SOFLO is a killer skate shop, but it isn't just a killer skate shop. It's a bike repair place, community clubhouse, and barbecue spot too. Pick any random day, grab a few tallboys from Kwik Stop Mart down the street, and then roll up on your fixed-gear cruiser with a Baker board and hibachi strapped to your back. Without fail, the SOFLO mofos will welcome you like a brother. From outside, the only visible branding is a set of neon cardboard cutouts advertising stuff like "Longboards" and "Swank." Inside, though, it's visual overload. The walls are splashed from floor to ceiling with the insane Sharpie scribblings of SOFLO resident graff guy SuperDuper Jr5. He'll draw on almost anything — dirty napkins, losing lottery tickets, sleeping friends. There's even a carefully curated not-for-sale collection of boards designed and signed by skate-scene guys such as the legendary NeckFace. But most important, the swank for sale is plentiful. You got $25 organic cotton and hemp longsleeves from Elwood and others. You got rad kicks — Etnies, Vans, Vox, etc. — for $30 to $65. And you got street decks from most major companies as well as SOFLO's own custom line of $35 Jr5-designed boards. You got wheels and bearings and more. So show up, shop, and say "Hey!" to SOFLO mascot Cognac. He's a brindle bull terrier, and he can usually be found chilling on a bar chair in the corner.
Watch out for bicycle salesmen who wear ties. Or, really, anything besides a pair of beat-up jeans. Those clean-cut dudes will assume you can afford to peddle something that costs more than open-heart surgery. And they are as much fun to haggle with as a pot of boiled cabbage. To escape that snooty, yuppied-out bike scene, check out Federal Bike Depot, a nondescript white building with a seafoam-green overhang on a quiet North Beach street. These are bikes for the people, with secondhand rides that cost $100 to $250. The shop has a fine selection of mountain bikes and beach cruisers by brands such as Trek, Schwinn, and Diamondback. Every once in a while, you'll find a sweet deal on a vintage Raleigh. Nothing fancy — just decent bikes at fair prices.
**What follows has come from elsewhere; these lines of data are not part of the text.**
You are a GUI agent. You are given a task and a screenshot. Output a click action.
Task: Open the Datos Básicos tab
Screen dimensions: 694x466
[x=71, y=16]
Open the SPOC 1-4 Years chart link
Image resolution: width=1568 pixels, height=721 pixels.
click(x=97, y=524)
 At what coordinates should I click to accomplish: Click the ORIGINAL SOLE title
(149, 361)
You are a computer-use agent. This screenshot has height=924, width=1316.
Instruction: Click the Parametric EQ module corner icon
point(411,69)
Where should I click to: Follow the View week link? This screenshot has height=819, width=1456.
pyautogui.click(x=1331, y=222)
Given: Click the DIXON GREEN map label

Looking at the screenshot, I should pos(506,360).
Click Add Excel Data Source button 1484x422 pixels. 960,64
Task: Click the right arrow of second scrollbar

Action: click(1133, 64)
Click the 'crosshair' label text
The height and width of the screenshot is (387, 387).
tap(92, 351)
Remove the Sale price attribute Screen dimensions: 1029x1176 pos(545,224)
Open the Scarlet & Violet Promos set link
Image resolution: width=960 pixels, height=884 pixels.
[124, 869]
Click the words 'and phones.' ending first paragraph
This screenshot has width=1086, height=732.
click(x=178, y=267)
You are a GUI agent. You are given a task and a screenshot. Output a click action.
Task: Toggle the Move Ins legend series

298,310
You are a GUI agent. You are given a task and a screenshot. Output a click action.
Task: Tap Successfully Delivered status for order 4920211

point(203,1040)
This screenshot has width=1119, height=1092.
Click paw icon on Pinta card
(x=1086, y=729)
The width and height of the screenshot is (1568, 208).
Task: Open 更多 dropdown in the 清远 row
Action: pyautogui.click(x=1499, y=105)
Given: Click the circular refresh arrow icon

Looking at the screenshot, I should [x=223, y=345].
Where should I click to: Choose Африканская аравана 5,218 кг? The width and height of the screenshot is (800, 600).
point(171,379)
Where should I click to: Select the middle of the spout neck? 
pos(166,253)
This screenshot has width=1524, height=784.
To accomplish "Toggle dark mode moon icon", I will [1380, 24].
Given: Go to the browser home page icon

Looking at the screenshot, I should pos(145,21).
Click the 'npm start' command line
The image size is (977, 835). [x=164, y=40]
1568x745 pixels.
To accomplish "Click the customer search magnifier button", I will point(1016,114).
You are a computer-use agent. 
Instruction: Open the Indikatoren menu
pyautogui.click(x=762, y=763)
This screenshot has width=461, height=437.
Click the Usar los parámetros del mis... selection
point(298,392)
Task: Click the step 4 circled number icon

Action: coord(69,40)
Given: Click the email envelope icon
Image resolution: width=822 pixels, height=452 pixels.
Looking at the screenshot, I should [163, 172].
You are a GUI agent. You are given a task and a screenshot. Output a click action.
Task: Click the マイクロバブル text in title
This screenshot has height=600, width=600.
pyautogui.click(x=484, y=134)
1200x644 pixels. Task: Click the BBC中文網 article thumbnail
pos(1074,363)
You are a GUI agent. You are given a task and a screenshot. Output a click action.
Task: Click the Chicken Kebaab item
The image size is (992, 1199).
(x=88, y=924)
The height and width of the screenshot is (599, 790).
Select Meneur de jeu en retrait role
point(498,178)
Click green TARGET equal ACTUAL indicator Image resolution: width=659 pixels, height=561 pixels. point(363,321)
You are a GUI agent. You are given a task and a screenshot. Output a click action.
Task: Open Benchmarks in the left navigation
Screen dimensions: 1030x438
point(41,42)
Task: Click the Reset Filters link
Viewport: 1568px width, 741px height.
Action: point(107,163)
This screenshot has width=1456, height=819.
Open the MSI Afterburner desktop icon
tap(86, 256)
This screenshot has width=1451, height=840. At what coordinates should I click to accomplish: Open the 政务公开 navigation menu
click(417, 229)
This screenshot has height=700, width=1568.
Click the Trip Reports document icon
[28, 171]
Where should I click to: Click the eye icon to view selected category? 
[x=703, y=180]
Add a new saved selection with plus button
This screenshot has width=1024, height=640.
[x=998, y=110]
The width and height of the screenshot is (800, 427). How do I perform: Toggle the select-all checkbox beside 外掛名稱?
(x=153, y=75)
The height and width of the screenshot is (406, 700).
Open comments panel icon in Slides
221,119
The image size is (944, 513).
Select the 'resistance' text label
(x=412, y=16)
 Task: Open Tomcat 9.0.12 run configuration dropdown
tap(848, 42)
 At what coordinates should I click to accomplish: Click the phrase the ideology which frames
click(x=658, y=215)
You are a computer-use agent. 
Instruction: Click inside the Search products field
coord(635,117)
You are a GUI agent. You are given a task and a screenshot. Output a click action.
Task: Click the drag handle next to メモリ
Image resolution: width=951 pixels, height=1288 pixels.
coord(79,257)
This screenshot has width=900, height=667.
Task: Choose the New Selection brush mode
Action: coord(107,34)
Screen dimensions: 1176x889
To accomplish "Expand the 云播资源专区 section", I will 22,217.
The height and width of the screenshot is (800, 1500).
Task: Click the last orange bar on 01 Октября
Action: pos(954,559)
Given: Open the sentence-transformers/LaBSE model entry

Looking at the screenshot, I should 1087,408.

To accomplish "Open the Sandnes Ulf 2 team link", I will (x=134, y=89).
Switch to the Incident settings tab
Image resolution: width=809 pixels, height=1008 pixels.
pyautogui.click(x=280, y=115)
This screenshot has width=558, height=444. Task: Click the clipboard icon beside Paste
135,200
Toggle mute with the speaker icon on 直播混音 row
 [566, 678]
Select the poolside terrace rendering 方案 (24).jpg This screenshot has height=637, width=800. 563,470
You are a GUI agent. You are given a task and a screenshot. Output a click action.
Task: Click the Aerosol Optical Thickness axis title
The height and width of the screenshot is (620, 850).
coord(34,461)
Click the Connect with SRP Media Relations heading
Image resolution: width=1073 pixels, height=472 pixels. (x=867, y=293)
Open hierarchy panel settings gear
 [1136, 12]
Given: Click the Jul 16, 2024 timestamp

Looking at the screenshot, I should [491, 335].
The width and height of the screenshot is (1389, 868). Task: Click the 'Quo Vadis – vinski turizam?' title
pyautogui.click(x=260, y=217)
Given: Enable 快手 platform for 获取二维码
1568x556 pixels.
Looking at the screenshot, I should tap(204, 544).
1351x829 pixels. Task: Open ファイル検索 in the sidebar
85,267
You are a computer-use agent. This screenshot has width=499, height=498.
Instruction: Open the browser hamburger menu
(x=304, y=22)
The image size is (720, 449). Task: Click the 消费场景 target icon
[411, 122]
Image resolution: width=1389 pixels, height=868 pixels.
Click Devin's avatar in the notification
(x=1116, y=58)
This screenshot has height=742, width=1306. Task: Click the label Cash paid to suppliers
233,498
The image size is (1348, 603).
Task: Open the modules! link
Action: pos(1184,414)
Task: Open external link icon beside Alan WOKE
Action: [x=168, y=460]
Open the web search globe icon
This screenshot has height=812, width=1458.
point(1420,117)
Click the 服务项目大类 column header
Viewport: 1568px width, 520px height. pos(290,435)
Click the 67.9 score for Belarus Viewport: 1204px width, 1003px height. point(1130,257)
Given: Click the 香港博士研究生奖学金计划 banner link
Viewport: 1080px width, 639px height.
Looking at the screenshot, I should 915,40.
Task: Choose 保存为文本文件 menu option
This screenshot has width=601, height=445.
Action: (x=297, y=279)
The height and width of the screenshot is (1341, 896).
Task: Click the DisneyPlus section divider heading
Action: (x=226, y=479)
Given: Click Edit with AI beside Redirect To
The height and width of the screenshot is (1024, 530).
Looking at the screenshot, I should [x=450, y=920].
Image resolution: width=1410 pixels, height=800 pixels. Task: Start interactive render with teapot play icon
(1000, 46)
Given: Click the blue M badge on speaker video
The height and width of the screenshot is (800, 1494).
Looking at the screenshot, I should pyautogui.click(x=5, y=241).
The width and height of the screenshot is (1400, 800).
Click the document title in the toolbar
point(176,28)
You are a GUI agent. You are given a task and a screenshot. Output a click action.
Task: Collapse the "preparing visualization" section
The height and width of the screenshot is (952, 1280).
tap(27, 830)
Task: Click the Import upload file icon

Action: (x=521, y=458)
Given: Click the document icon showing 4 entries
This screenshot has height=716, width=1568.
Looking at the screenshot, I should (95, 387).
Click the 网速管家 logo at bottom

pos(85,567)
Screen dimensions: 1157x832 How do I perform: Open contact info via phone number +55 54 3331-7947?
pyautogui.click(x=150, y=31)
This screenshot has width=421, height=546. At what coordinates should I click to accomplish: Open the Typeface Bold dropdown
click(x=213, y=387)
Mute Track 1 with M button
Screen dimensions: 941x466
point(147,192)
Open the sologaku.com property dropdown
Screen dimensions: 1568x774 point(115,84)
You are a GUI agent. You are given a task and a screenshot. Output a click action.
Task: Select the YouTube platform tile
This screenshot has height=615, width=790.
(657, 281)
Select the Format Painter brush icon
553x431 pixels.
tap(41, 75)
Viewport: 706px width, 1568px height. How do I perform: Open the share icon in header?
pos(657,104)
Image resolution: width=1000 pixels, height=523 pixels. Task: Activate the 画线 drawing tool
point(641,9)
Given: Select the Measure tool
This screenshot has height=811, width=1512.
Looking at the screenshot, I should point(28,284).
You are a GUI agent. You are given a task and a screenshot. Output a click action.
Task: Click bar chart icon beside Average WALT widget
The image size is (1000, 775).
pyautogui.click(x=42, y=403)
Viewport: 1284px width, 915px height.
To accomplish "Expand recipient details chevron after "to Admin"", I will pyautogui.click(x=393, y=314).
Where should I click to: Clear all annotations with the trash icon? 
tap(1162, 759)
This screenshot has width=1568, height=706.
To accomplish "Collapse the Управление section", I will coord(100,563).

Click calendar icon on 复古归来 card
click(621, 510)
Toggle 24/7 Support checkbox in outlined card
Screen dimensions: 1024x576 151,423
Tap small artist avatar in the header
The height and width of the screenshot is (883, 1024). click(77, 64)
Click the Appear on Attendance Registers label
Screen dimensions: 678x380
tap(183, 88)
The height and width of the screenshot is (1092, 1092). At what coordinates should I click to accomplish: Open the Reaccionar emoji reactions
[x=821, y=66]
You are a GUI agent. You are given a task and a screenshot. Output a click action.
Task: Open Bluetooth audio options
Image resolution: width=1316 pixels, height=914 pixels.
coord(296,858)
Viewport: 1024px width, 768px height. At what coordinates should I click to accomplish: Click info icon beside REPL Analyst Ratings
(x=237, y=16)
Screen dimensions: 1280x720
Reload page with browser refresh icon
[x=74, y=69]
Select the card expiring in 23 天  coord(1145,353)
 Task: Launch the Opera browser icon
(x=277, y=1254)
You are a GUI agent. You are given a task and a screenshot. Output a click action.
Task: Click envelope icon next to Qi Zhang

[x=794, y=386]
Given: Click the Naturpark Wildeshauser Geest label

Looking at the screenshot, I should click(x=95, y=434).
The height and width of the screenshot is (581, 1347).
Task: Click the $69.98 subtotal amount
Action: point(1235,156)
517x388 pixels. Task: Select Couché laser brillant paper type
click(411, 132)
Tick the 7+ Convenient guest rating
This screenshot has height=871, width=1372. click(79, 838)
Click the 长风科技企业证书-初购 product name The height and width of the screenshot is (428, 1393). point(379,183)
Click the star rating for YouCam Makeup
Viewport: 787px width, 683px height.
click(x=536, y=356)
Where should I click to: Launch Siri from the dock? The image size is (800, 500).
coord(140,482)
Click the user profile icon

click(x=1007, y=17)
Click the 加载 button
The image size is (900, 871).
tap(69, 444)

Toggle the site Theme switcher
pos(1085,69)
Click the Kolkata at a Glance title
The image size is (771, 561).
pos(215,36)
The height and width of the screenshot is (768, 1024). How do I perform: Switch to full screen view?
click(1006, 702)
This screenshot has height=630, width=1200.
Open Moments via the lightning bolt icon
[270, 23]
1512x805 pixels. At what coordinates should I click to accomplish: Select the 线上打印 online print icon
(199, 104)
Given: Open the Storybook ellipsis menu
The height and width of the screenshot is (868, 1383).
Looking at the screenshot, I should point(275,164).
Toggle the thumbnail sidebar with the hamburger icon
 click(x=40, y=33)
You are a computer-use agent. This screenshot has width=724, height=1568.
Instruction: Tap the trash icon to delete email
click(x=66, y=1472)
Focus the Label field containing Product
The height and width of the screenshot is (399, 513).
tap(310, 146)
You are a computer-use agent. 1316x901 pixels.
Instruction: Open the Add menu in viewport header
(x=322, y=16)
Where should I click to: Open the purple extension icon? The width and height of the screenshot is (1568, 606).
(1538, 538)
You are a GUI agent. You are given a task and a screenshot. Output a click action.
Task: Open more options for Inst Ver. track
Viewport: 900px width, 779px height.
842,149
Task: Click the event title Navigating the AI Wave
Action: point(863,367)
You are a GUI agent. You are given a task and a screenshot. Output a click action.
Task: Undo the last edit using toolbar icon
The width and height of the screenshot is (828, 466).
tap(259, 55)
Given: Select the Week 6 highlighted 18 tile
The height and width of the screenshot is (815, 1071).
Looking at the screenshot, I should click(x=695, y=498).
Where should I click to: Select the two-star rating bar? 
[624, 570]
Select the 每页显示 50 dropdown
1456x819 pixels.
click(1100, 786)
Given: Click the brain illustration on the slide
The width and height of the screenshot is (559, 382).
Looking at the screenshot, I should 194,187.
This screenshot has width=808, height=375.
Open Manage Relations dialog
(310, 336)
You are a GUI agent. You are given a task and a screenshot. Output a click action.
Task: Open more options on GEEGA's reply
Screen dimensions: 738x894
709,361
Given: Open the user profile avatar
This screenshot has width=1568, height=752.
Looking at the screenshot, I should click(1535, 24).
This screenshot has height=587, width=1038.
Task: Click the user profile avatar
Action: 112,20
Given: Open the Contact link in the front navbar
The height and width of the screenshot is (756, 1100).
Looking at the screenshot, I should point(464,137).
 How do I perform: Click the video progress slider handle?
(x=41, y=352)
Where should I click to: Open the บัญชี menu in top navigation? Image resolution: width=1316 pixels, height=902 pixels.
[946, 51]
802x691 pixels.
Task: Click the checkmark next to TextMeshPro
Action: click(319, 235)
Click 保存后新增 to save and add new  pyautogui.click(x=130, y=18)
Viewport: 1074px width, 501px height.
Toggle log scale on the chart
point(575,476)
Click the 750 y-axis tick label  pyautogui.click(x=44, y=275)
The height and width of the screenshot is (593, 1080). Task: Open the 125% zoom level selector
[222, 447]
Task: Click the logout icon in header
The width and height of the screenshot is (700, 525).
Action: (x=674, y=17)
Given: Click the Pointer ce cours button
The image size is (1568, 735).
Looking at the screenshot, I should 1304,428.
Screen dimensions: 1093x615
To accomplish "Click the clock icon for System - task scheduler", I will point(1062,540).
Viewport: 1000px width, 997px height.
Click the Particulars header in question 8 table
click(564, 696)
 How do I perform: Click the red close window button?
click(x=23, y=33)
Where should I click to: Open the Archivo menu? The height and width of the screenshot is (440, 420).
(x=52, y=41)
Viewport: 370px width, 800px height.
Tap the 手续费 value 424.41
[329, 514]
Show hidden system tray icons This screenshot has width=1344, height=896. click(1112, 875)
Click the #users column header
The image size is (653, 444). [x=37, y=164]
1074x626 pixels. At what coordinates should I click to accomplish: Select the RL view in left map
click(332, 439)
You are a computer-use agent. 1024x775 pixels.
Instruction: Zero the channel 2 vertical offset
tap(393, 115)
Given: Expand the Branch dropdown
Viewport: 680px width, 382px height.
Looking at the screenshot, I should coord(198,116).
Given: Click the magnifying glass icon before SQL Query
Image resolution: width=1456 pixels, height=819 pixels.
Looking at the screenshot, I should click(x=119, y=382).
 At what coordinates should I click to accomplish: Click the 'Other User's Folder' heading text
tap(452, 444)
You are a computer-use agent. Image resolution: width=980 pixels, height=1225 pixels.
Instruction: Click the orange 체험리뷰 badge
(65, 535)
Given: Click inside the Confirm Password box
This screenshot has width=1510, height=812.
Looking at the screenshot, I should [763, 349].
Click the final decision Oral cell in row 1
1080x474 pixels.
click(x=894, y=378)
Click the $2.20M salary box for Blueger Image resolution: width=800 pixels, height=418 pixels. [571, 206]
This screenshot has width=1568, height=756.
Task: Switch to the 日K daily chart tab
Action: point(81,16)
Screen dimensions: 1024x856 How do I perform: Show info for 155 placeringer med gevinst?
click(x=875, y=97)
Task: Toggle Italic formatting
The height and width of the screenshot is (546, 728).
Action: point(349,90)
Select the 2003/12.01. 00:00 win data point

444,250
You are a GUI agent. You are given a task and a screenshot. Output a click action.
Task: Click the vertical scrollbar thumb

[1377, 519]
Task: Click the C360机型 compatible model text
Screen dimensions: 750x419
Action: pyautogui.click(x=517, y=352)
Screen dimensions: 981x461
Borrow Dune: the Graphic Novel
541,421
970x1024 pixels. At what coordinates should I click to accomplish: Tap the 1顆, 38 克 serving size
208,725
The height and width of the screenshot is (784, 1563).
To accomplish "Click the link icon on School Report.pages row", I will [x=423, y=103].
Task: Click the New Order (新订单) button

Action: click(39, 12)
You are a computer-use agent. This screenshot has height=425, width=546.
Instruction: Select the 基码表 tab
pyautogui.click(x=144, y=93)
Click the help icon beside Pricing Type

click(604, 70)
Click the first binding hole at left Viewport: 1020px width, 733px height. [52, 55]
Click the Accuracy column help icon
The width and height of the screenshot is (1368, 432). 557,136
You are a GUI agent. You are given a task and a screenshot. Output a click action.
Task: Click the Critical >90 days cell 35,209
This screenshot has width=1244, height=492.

It's the jeans and T-shirts of the bike world.
There is no better way to traverse South Beach than by scooter. All of the annoying aspects of the neighborhood — the traffic, the parking — melt away, replaced by a little buzzing motor and the whoosh of wind in your face. That said, renting a scooter on South Beach has always been a bit of an annoyance too, if we're being nitpicky. Who wants to go to a scooter rental place? Isn't that a bit... Nebraskan? To address this travesty, a new business model has popped up: locally based Roam delivers scooters — plus beach-cruiser bicycles and skateboards — to any location in Miami Beach. The Vespas cost from $50 to $60 for a half-day rental to $75 to $95 for a full day. They come with a complimentary tank of fuel, and delivery and pick-up are free, meaning you don't have to waste any of your SoBe time trudging to and from a rental location or figuring out where you stick the gas nozzle.